Vitrimers fall under the purview of associative covalent adaptive networks, enabling them to undergo topology-altering bond exchange reactions as a response to external stimuli such as temperature. This ability allows these networks to exhibit desirable properties like reprocessability, extreme stretchability, and self-healing while maintaining their solvent resistance and crosslinking density. Vitrimers have also been observed to undergo bond exchanges on applying stress below the glass transition which significantly reduces their operational capabilities. One method to improve their mechanical response at low temperatures is by creating hybrid vitrimer networks consisting of dynamic and permanent covalent linkages.
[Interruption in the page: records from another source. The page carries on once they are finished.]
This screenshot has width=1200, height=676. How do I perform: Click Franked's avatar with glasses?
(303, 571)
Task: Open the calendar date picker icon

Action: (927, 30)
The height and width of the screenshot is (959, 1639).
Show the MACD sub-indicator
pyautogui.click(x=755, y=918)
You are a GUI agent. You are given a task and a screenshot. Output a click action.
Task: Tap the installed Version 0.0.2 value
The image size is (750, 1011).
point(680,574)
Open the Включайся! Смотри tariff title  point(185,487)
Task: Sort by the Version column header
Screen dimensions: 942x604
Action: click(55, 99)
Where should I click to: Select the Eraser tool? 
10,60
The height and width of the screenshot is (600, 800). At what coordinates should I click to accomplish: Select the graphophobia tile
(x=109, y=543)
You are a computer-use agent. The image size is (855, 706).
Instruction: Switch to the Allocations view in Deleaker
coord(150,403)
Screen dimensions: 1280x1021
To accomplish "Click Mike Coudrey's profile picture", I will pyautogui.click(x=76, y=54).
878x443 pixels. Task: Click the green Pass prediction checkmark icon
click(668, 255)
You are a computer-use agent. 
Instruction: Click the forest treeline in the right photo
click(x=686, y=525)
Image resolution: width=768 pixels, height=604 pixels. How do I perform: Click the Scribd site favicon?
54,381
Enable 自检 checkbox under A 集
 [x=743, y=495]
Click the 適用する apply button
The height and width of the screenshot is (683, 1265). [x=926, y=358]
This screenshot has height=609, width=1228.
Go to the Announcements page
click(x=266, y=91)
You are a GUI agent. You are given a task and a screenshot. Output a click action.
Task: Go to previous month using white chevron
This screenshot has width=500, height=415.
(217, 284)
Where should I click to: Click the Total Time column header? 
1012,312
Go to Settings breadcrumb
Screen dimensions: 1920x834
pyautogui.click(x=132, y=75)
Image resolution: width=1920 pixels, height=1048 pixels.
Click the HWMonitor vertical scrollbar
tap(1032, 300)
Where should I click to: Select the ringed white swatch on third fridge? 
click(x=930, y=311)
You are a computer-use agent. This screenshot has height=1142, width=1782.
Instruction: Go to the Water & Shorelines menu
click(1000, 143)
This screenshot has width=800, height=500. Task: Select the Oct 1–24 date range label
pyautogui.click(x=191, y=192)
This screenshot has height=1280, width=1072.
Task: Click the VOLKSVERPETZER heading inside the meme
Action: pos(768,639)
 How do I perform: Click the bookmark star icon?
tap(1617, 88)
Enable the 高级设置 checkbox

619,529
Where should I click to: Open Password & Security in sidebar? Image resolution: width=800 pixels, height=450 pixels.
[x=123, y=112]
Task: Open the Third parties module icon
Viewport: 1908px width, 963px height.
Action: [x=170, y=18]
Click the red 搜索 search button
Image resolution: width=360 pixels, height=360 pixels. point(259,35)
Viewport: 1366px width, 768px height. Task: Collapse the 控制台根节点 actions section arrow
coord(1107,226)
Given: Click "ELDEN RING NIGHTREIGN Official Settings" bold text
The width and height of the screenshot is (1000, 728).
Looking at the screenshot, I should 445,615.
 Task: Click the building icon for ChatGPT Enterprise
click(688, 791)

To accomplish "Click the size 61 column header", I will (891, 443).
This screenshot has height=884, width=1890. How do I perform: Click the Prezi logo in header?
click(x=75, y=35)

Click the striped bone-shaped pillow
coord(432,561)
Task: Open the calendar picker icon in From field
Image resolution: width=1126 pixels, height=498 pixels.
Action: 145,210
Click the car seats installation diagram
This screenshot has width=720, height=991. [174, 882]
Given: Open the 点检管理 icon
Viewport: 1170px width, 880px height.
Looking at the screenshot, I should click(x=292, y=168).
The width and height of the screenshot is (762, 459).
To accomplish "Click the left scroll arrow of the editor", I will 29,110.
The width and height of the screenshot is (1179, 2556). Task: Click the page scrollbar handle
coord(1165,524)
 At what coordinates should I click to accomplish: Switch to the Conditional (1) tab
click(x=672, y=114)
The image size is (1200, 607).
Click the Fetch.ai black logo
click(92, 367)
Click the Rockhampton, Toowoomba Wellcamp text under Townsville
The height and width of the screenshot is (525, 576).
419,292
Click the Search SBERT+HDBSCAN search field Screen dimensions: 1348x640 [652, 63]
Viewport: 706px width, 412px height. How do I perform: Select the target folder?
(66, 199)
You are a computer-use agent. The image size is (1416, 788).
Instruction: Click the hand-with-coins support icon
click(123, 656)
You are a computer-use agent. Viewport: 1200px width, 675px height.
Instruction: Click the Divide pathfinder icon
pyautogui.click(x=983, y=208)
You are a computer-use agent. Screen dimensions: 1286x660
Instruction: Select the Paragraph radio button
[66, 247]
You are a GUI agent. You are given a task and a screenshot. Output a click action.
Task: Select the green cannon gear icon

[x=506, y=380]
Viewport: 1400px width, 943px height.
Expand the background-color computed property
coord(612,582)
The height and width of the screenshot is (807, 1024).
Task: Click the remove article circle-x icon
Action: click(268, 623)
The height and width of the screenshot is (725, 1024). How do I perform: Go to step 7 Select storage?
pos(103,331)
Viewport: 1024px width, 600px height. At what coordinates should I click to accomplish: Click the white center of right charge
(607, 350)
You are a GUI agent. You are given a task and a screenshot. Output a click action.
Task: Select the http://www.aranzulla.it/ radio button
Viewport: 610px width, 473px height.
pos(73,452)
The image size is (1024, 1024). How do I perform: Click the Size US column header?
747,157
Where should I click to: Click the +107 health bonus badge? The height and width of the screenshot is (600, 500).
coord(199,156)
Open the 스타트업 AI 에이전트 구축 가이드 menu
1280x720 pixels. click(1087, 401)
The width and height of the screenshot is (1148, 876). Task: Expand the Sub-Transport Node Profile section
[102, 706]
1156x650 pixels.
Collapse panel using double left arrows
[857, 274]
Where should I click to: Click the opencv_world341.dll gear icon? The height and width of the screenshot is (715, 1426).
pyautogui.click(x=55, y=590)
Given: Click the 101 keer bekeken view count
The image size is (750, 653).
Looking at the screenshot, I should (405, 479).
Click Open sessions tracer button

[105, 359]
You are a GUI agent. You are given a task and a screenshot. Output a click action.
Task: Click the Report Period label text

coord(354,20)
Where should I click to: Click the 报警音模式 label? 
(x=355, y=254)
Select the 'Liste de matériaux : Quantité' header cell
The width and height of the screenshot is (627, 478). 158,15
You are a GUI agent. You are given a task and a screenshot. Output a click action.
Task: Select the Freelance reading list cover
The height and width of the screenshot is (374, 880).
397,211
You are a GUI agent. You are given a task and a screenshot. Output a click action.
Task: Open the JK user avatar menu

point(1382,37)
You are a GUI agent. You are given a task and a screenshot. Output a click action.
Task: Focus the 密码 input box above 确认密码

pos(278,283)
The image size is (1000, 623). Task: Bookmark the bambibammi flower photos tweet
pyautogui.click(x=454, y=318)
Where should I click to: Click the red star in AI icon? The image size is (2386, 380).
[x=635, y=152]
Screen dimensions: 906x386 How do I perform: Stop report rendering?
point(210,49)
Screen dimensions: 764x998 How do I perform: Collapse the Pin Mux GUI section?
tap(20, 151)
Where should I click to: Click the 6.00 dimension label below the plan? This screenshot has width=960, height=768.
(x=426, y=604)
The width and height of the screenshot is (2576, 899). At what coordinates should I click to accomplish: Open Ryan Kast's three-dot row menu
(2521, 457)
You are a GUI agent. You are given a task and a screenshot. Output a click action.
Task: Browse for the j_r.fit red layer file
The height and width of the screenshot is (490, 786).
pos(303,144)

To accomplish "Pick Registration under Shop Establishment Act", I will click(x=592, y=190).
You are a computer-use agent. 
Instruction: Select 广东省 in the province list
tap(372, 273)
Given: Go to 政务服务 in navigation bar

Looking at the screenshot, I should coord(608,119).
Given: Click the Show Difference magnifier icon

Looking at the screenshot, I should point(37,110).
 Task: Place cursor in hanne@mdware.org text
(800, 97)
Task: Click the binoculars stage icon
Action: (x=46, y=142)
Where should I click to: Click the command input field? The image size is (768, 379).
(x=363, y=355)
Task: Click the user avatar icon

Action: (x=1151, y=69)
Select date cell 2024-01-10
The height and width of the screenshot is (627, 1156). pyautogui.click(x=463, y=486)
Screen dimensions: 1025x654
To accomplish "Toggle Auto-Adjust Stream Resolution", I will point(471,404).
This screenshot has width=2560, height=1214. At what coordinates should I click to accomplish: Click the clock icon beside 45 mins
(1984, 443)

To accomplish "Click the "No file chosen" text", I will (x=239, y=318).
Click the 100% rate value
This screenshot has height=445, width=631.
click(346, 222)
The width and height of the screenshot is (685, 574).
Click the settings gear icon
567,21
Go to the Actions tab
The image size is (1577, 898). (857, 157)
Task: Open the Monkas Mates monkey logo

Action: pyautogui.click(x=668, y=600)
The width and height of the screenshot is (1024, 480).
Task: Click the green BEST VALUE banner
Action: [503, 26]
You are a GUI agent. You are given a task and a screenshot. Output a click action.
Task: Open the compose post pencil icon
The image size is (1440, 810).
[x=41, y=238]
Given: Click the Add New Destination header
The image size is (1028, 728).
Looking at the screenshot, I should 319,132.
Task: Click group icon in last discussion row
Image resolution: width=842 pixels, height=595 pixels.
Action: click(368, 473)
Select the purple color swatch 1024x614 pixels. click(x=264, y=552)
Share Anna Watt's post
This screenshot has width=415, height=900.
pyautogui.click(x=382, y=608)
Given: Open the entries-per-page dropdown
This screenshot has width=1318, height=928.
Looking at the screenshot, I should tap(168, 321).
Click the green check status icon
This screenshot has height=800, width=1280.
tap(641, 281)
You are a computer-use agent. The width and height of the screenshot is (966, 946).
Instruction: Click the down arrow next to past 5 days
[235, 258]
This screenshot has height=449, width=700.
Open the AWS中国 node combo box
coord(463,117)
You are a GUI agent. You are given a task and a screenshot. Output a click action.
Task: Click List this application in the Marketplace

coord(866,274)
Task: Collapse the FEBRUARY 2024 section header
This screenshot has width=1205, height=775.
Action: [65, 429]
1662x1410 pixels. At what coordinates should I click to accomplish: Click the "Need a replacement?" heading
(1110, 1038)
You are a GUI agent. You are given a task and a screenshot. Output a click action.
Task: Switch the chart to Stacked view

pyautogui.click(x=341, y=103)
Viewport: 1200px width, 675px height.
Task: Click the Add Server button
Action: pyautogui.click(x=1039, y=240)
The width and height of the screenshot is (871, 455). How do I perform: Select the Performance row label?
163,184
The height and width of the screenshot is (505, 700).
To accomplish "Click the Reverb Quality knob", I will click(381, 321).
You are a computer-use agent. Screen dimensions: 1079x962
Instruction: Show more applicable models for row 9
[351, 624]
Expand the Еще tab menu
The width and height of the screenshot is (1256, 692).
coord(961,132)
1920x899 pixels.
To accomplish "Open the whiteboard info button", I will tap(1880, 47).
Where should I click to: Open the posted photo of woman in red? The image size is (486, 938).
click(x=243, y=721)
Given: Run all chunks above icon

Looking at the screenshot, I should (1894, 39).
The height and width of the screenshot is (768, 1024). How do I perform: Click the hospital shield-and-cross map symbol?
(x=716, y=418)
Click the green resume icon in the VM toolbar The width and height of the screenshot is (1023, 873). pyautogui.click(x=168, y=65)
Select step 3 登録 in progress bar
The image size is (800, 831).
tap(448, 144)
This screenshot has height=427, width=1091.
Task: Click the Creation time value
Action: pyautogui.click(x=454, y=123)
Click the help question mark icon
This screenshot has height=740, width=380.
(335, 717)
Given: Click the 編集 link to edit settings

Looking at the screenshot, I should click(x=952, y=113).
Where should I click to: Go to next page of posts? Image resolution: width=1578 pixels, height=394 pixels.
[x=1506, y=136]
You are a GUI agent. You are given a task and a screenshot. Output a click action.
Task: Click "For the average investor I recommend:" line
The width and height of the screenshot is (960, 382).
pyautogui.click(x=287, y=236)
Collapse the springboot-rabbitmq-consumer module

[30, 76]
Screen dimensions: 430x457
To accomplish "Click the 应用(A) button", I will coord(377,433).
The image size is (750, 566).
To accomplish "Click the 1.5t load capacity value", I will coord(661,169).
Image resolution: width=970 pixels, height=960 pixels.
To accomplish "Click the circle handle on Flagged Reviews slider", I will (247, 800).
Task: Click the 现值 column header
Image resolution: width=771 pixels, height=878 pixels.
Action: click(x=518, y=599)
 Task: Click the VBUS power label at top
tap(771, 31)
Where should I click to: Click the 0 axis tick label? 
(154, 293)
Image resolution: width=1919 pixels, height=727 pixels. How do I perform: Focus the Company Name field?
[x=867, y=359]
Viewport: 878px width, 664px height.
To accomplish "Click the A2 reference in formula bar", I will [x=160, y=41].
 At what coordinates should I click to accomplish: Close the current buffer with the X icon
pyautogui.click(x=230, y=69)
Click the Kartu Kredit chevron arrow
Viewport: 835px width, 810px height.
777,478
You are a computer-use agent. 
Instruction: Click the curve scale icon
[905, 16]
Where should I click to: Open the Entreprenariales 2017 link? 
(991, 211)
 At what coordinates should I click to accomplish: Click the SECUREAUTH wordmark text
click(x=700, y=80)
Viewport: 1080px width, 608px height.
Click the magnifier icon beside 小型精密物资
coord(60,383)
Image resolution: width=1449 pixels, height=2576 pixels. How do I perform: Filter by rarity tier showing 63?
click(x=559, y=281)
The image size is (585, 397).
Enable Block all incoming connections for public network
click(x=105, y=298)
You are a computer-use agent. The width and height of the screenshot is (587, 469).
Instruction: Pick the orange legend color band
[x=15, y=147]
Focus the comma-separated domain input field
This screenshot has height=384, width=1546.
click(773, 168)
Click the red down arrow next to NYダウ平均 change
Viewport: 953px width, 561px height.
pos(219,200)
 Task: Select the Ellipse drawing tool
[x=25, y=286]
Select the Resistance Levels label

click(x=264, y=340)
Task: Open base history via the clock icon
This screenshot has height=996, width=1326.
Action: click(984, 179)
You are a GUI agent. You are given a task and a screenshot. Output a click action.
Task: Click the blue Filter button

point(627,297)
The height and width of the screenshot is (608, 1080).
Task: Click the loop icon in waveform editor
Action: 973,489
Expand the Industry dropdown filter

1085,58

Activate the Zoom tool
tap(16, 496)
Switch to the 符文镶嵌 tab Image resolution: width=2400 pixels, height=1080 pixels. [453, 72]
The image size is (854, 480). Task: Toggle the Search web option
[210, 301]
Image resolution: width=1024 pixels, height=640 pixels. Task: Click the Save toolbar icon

The primary objective is to determine a critical concentration of the dynamic bonds that would suppress the low-temperature creep while retaining the self-healing and reprocessability of vitrimer networks. In this study, we use a hybrid Molecular Dynamics – Monte Carlo model to study the dynamics of glassy hybrid vitrimer networks with different reactive sites while subjecting them to triaxial stretching experiments and comparing their behavior to permanently crosslinked networks. Our results show that vitrimer networks under triaxial stress successfully relax stress through bond exchange reaction even in the glassy regime. The networks exhibit crazing through the bulk before undergoing ultimate failure. Also, for these hybrid vitrimers, the strain at fracture is a direct function of the number of available reactive sites in the network.